Items on finding words and elements
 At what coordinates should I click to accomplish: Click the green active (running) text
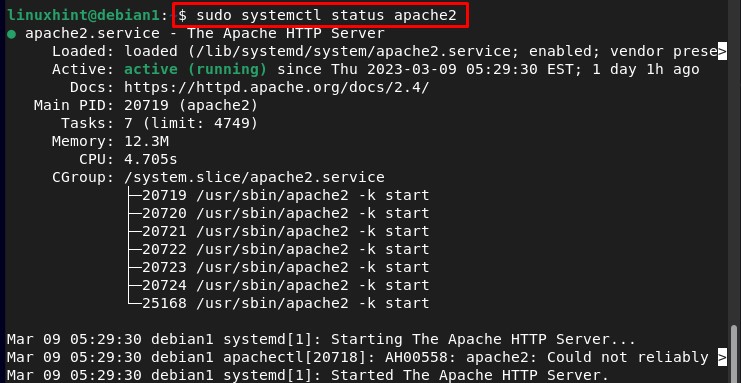click(x=196, y=70)
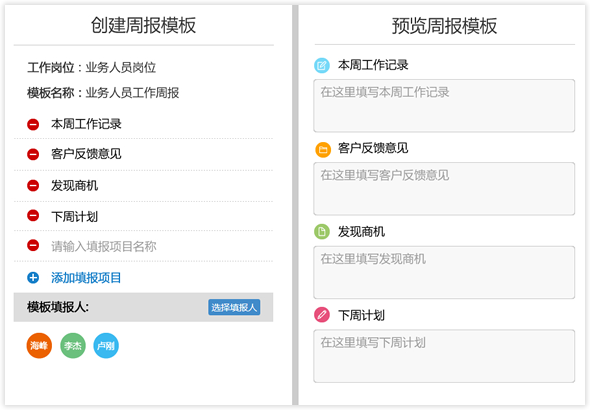590x410 pixels.
Task: Remove the 本周工作记录 item with red minus
Action: (33, 124)
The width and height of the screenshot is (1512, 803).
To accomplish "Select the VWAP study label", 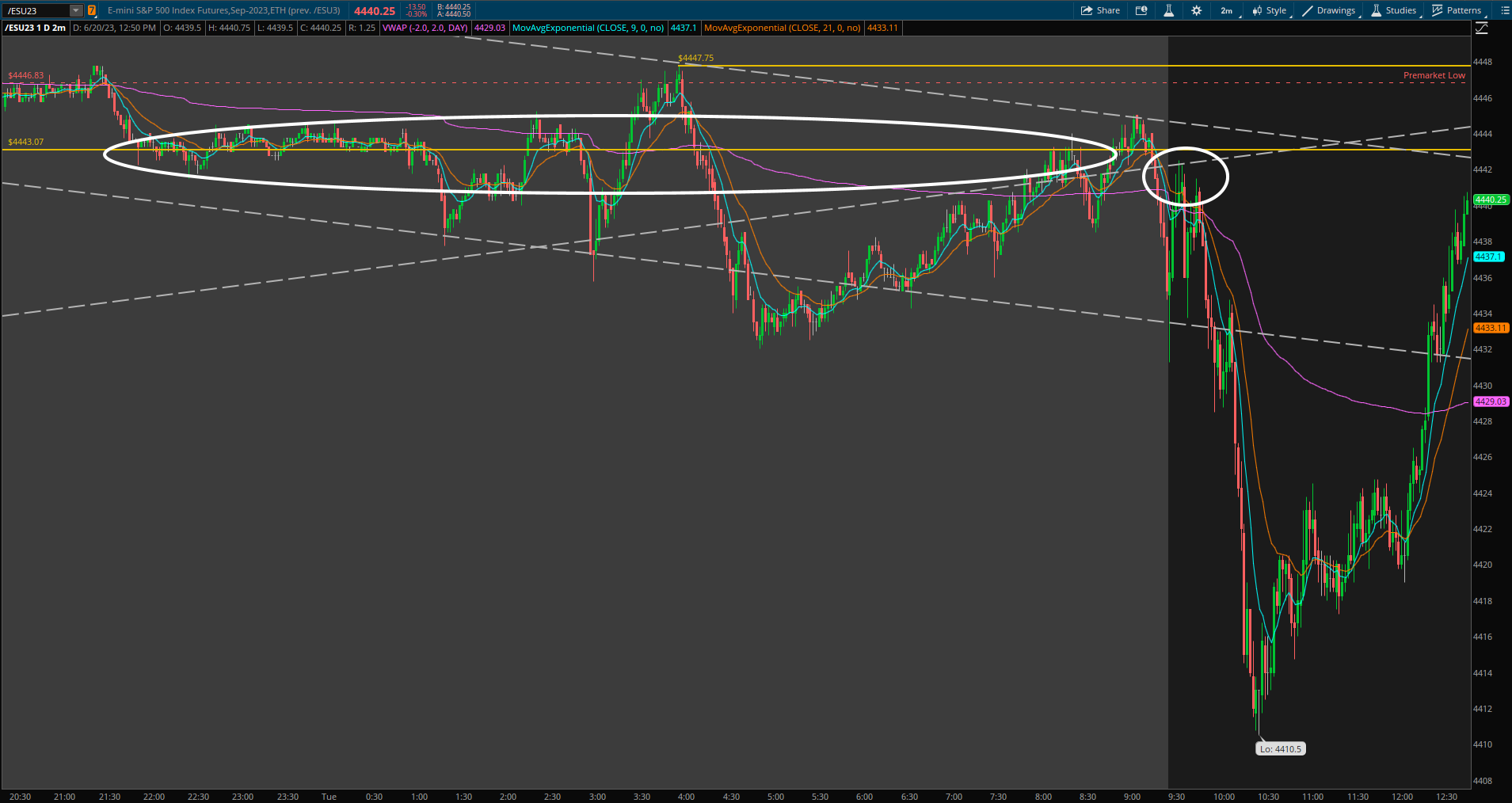I will tap(425, 28).
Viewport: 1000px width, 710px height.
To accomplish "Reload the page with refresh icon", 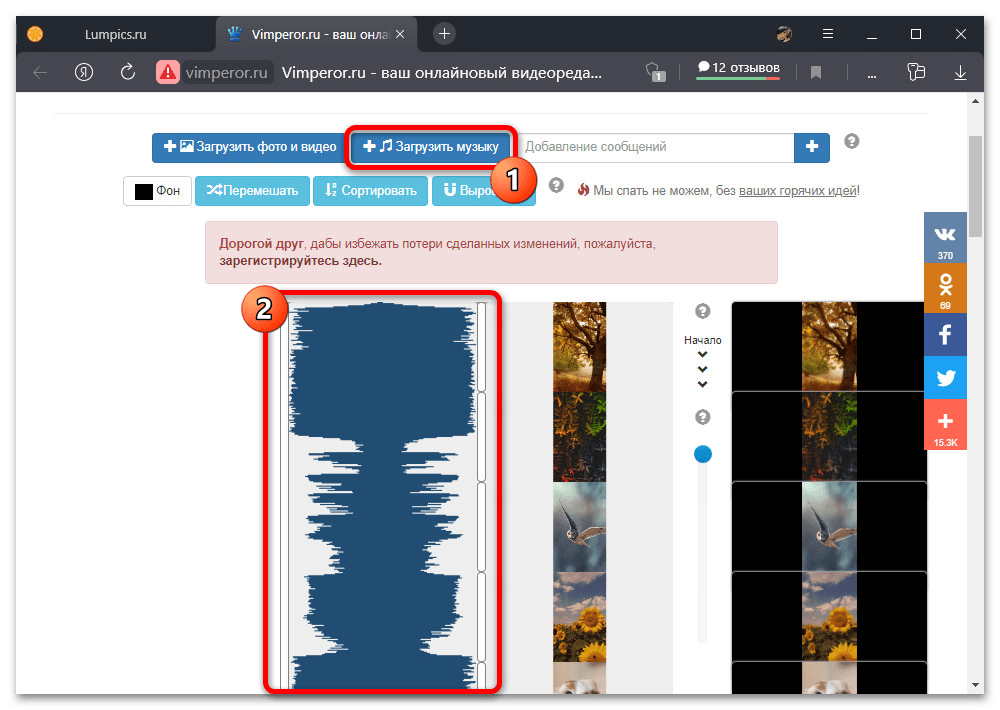I will click(x=127, y=72).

#### [Given problem]
Extract every line of the items above that contains the string "height".

#### [Solution for this exercise]
The width and height of the screenshot is (1512, 803).
Viewport: 1000px width, 710px height.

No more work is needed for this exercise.